== Problem details ==
Reproduce the entries shown below only from the line with "The image size is (1116, 700)." down to the line with "Click the quoted tweet's 1d timestamp", keeping both end lines and copying each one exactly.

(Saved entries)
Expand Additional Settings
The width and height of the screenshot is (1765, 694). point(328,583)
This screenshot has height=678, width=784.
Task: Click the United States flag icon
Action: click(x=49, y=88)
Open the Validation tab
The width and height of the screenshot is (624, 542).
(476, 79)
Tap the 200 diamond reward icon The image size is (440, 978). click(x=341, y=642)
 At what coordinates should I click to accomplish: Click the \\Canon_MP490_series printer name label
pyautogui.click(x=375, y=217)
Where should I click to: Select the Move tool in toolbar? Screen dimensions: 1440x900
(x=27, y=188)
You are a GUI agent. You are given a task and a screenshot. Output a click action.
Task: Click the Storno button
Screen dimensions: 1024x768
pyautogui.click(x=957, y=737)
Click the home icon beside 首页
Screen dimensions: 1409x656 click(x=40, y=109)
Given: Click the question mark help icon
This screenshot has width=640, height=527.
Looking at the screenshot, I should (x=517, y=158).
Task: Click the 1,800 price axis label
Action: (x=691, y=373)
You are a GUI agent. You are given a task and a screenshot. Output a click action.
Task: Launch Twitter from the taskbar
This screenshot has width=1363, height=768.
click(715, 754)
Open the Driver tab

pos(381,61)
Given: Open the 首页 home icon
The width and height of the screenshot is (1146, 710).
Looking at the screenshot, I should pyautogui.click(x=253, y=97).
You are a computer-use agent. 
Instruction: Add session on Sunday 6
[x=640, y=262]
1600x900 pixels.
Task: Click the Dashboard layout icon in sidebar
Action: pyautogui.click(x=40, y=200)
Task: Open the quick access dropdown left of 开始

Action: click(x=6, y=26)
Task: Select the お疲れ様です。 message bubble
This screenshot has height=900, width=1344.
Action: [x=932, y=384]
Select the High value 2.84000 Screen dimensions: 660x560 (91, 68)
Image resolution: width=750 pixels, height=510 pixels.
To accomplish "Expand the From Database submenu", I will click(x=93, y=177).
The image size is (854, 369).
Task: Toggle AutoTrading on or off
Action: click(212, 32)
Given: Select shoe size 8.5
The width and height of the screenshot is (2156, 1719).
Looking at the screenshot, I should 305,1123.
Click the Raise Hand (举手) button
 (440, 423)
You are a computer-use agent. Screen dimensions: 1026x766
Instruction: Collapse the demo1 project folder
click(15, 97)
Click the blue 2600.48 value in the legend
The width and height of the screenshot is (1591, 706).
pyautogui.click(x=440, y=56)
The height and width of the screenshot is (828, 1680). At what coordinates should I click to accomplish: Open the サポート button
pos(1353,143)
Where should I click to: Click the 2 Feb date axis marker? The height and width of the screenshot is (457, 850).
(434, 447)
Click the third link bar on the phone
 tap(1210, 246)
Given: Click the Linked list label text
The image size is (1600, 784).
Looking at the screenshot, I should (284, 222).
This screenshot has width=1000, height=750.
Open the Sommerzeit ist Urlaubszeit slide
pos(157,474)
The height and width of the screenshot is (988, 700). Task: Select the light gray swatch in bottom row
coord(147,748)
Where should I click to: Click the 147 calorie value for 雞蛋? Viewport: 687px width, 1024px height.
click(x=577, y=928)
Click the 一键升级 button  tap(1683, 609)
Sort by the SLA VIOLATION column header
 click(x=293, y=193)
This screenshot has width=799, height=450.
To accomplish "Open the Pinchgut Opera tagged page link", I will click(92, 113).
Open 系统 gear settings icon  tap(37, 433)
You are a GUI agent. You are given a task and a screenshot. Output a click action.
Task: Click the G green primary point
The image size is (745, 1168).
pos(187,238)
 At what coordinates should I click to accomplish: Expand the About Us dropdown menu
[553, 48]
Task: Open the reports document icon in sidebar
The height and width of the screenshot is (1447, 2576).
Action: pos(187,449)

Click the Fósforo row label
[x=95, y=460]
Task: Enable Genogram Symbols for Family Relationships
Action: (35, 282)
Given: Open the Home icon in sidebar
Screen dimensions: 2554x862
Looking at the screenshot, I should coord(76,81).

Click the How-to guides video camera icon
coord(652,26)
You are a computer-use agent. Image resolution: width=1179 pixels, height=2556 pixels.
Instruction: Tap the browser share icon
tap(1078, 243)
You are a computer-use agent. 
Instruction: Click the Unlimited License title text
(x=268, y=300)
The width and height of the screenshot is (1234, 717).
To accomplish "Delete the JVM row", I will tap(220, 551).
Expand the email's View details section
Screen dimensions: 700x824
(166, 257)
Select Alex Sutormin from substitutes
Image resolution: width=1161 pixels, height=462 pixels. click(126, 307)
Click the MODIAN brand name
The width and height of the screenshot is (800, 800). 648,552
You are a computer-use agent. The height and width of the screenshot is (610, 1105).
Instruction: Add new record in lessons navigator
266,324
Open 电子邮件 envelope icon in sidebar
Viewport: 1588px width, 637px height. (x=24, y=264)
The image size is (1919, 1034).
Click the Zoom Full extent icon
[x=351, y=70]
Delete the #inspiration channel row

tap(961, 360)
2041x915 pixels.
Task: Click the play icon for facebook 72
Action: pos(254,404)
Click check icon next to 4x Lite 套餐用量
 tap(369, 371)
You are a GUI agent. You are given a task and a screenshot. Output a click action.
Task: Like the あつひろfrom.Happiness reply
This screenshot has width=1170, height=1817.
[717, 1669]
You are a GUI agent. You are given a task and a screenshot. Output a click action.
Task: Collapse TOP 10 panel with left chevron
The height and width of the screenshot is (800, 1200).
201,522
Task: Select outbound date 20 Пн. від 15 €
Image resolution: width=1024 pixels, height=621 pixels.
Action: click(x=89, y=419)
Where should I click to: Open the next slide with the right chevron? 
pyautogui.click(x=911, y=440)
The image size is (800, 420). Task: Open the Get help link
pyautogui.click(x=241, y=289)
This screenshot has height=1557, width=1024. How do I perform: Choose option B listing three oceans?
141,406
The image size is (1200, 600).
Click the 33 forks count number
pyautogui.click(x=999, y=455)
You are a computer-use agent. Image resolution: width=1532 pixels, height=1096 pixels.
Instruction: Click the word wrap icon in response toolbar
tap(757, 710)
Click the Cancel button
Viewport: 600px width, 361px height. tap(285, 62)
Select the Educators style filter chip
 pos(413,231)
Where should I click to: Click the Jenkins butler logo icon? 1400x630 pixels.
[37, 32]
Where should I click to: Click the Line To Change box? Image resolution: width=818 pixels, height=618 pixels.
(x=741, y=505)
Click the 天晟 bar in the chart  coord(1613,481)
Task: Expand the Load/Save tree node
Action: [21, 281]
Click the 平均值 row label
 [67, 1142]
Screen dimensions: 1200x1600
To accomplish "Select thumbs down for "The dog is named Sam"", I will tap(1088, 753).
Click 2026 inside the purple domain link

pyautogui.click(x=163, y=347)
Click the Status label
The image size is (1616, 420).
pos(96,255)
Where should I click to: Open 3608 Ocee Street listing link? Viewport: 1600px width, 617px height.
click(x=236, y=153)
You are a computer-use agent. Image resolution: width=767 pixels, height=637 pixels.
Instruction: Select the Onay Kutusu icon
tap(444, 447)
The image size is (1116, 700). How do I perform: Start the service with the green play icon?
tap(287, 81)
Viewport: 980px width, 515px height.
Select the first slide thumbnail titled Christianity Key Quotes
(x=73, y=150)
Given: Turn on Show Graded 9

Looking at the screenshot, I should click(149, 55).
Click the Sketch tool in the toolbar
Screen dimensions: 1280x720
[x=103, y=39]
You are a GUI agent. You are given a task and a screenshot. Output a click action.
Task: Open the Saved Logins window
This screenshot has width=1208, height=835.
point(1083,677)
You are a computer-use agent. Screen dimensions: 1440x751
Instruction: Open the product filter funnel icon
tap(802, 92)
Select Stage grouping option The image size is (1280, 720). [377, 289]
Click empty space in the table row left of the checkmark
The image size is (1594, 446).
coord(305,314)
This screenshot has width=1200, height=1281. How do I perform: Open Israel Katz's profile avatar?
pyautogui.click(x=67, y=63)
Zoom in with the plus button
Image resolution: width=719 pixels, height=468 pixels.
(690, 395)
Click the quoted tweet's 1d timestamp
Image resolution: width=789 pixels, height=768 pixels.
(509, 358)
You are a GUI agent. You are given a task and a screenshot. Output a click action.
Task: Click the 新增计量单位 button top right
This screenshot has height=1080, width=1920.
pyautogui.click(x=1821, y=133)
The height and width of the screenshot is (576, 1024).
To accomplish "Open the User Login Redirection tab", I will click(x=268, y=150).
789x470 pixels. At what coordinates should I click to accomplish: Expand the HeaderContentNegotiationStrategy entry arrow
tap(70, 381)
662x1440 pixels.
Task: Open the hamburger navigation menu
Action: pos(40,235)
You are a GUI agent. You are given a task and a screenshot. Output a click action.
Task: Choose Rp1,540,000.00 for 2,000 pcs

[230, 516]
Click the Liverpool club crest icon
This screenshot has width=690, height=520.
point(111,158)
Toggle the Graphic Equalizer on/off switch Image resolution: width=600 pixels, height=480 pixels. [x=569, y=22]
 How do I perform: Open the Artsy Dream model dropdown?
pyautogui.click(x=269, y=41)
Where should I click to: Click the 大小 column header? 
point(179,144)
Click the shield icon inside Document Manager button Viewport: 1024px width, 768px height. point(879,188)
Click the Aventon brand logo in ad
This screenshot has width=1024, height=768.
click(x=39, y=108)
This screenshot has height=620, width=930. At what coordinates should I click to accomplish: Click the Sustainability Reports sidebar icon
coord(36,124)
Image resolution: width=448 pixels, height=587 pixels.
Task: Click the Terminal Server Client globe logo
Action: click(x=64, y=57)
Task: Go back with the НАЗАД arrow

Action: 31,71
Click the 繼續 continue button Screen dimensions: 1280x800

== Expected answer ==
The image size is (1116, 700). How do I perform: Start the service with the green play icon?
tap(287, 81)
Viewport: 980px width, 515px height.
Select the first slide thumbnail titled Christianity Key Quotes
(x=73, y=150)
Given: Turn on Show Graded 9

Looking at the screenshot, I should click(149, 55).
Click the Sketch tool in the toolbar
Screen dimensions: 1280x720
[x=103, y=39]
You are a GUI agent. You are given a task and a screenshot. Output a click action.
Task: Open the Saved Logins window
This screenshot has width=1208, height=835.
point(1083,677)
You are a computer-use agent. Screen dimensions: 1440x751
Instruction: Open the product filter funnel icon
tap(802, 92)
Select Stage grouping option The image size is (1280, 720). [377, 289]
Click empty space in the table row left of the checkmark
The image size is (1594, 446).
coord(305,314)
This screenshot has width=1200, height=1281. How do I perform: Open Israel Katz's profile avatar?
pyautogui.click(x=67, y=63)
Zoom in with the plus button
Image resolution: width=719 pixels, height=468 pixels.
(690, 395)
Click the quoted tweet's 1d timestamp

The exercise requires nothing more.